Posted on: Wednesday, July 14, 2004
EDITORIAL
Improving economy must be used on needy
By all accounts, the Hawai'i economy is on the mend and doing well after years of pervasive stagnation.
The latest indication is a report from the tax department that collections for the past fiscal year (ending June 30) were $98 million more than projected by the Council on Revenues.
The council had been predicting a modest increase in tax collections, and that was the number used to write this year's budget. But when all the figures were in, collections were about 3 percentage points higher than anticipated.
The report has generated immediate, and understandable, demands that Gov. Linda Lingle ease up on some of the restrictions she has imposed on the budget.
Lingle, we would argue, is being properly cautious.
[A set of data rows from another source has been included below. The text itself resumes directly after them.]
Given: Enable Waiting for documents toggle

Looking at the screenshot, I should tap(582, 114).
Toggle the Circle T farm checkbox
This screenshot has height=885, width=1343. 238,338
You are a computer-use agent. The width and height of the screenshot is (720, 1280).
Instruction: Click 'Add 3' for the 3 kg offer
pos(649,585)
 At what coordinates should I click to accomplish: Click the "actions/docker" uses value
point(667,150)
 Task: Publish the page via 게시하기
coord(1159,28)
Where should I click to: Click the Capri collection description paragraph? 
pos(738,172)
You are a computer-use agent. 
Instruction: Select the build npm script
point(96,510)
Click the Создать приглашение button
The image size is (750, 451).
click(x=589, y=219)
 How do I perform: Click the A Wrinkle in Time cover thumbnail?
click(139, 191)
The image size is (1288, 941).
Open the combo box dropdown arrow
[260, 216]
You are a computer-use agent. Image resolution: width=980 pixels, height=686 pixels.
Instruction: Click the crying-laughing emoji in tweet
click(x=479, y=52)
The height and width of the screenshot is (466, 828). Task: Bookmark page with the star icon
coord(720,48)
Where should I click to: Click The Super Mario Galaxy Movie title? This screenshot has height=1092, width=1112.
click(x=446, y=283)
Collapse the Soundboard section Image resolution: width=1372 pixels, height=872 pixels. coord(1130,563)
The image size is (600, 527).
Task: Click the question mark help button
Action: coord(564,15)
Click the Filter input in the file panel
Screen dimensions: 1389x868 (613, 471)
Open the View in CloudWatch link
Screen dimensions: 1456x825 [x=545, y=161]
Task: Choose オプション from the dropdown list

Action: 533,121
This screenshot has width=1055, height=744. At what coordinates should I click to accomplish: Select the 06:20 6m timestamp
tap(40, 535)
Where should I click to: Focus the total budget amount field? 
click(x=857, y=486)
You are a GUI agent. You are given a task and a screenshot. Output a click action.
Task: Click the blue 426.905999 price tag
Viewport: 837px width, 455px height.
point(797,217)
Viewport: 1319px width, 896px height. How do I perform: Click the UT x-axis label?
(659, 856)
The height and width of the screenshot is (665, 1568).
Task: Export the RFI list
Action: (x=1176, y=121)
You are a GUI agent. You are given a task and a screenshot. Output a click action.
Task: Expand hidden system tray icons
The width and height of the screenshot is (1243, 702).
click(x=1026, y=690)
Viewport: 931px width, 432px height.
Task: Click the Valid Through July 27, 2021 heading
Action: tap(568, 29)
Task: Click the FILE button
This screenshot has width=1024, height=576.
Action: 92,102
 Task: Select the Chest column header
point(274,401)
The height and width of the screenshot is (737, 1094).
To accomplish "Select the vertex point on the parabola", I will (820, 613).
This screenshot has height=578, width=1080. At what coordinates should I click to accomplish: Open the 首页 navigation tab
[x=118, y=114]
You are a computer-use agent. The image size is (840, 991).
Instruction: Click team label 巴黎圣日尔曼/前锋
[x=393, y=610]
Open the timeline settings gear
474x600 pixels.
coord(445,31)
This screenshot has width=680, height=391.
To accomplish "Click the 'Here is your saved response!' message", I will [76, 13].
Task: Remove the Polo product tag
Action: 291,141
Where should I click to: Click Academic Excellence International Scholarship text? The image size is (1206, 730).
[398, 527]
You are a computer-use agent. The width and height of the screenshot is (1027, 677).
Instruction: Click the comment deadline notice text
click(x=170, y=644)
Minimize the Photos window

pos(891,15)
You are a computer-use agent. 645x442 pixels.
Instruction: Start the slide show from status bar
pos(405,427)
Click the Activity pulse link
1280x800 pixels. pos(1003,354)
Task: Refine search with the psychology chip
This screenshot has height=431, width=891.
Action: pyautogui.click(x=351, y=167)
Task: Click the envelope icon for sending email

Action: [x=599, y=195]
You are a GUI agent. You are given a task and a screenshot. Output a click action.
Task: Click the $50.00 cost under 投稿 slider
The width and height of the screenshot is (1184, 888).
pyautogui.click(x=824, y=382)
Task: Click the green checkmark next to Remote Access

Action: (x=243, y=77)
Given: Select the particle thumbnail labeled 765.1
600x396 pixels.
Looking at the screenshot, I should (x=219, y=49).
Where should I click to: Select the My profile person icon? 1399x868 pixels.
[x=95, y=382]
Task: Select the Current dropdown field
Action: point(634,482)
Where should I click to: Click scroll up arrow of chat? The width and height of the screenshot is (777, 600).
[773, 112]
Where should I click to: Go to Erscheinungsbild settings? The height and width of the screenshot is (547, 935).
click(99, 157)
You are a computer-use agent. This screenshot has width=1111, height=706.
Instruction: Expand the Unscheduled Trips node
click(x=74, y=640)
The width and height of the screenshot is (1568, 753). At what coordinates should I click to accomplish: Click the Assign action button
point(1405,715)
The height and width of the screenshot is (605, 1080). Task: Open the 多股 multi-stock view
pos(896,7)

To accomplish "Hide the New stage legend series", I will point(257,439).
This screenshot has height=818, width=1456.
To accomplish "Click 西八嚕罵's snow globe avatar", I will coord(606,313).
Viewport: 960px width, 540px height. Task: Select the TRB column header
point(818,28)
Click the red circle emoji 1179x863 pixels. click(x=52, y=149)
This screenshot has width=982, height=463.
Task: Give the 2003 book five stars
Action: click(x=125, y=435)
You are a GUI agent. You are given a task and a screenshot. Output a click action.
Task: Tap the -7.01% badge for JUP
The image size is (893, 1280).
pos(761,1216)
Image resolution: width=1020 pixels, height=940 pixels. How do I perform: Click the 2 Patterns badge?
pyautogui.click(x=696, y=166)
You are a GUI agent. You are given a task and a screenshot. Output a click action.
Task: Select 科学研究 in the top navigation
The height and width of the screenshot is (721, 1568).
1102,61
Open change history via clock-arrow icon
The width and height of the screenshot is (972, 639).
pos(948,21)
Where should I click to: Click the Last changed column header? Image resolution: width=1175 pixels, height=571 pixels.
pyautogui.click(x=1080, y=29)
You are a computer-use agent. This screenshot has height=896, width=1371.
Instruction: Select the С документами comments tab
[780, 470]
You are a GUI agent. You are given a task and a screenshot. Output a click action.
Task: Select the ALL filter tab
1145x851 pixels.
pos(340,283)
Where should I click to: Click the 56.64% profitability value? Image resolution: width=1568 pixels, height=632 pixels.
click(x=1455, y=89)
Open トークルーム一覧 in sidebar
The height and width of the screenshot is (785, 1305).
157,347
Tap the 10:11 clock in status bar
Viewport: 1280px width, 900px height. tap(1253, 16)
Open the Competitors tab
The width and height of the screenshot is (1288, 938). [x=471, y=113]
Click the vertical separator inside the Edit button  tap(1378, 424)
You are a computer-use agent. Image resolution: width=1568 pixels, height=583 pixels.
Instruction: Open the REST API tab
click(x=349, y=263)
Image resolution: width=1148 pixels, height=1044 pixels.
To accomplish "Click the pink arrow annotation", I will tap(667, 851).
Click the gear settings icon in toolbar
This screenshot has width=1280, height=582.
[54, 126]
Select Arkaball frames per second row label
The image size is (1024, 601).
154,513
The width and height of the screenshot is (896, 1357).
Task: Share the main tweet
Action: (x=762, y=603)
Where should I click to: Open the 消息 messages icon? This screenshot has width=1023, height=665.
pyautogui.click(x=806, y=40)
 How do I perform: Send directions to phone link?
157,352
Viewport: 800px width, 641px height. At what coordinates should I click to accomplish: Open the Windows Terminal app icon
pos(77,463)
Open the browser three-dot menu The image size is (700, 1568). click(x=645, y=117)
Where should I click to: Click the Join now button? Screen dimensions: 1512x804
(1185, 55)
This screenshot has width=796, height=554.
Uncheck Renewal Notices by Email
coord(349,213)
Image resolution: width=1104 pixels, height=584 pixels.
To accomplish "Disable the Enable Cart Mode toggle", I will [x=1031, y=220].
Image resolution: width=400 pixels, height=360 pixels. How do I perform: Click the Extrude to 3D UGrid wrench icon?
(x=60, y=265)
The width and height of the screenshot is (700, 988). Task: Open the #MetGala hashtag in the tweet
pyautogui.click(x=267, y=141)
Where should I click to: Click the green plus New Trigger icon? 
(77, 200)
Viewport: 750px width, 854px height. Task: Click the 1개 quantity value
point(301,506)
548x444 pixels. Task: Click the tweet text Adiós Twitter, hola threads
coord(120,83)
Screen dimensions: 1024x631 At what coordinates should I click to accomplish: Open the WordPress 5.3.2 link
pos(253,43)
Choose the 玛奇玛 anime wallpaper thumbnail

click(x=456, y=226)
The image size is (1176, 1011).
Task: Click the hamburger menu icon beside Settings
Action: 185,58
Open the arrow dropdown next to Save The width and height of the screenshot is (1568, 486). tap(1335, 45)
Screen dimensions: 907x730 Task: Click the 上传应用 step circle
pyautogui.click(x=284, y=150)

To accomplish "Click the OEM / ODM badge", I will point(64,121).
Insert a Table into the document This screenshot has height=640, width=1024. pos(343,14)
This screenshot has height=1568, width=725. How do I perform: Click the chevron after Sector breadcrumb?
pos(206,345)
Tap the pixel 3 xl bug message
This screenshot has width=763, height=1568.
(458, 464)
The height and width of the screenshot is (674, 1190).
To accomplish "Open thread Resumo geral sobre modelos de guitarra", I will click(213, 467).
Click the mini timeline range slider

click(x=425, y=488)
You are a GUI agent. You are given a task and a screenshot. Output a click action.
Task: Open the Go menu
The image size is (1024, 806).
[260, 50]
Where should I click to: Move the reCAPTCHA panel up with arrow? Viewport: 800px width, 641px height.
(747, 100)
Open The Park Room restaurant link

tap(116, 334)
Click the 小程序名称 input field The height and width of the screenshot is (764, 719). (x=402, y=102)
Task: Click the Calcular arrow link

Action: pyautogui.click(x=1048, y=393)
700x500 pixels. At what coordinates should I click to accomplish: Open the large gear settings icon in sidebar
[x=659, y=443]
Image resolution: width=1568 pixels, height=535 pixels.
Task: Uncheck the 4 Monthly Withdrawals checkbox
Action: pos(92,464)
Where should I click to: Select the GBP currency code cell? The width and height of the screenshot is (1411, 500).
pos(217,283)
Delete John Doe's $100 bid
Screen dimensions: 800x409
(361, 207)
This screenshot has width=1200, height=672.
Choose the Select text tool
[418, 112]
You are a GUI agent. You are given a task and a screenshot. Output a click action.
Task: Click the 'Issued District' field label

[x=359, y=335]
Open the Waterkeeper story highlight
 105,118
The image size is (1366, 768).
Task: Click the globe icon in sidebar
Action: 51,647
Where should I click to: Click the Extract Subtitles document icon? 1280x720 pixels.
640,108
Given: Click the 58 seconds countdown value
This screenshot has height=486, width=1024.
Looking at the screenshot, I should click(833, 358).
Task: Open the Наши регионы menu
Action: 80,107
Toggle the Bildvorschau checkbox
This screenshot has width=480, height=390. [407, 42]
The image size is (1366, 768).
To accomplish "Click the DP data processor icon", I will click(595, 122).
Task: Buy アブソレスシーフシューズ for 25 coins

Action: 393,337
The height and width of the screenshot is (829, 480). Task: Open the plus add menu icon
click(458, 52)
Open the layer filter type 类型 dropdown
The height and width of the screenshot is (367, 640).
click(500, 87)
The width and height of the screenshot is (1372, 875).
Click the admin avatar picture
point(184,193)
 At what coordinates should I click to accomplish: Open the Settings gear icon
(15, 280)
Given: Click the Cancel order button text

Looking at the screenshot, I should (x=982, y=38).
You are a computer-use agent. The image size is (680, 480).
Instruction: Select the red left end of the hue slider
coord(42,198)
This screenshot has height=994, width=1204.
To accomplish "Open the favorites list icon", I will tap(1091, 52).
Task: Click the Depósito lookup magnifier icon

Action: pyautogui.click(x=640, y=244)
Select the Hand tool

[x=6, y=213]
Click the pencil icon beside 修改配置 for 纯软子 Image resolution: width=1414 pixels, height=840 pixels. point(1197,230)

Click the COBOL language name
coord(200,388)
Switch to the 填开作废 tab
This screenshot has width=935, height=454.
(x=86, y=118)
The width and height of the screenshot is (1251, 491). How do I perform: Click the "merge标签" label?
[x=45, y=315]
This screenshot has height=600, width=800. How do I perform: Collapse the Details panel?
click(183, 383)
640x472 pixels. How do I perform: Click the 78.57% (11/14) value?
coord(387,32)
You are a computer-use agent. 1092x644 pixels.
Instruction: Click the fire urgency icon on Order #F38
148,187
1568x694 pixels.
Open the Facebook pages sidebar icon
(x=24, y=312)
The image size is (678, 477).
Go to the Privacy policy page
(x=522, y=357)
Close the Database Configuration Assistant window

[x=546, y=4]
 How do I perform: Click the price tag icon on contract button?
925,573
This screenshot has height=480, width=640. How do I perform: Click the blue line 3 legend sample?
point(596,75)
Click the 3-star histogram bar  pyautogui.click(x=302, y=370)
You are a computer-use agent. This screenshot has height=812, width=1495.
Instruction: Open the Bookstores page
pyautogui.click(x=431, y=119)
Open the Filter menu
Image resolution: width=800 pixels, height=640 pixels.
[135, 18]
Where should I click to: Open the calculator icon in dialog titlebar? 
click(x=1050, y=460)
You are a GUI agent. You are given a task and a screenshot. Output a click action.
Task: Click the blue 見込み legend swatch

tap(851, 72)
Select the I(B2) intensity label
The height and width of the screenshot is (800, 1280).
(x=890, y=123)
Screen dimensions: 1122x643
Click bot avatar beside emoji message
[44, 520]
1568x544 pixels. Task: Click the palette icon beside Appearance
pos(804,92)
She says she is willing to let some extra money go for basic health and safety needs on a case-by-case basis.
But she is not ready to back down on restrictions, including holding back some $2 million in grants-in-aid to private groups and a 1 percent across-the-board restriction in non-fixed costs.
What drives the governor's thinking are "out-year" projections that the state will run a deficit of as much as $160 million because of higher retirement benefits, pay raises and debt service over the next couple of years.
In other words, we are well into the black today but could well be back in the red in two years or so.
Lingle has taken a multi-year approach toward managing the budget, and that is only proper. Good management requires that officials look beyond the next election cycle.
But within that context, the Lingle administration should recognize that budget management is more than worrying about the numbers and what will come tomorrow.
It is also about dealing with real people, with real needs, today.
As the budget loosens up, and we would argue it has, attention should be paid first to basic social services and "safety net" programs that the state is best equipped to serve.
Every free dollar should be targeted to the least among us, whether through direct state services or through grants to private agencies.
The booming economy, it is said, will lift all boats. The first to be lifted should be those who need the help the most.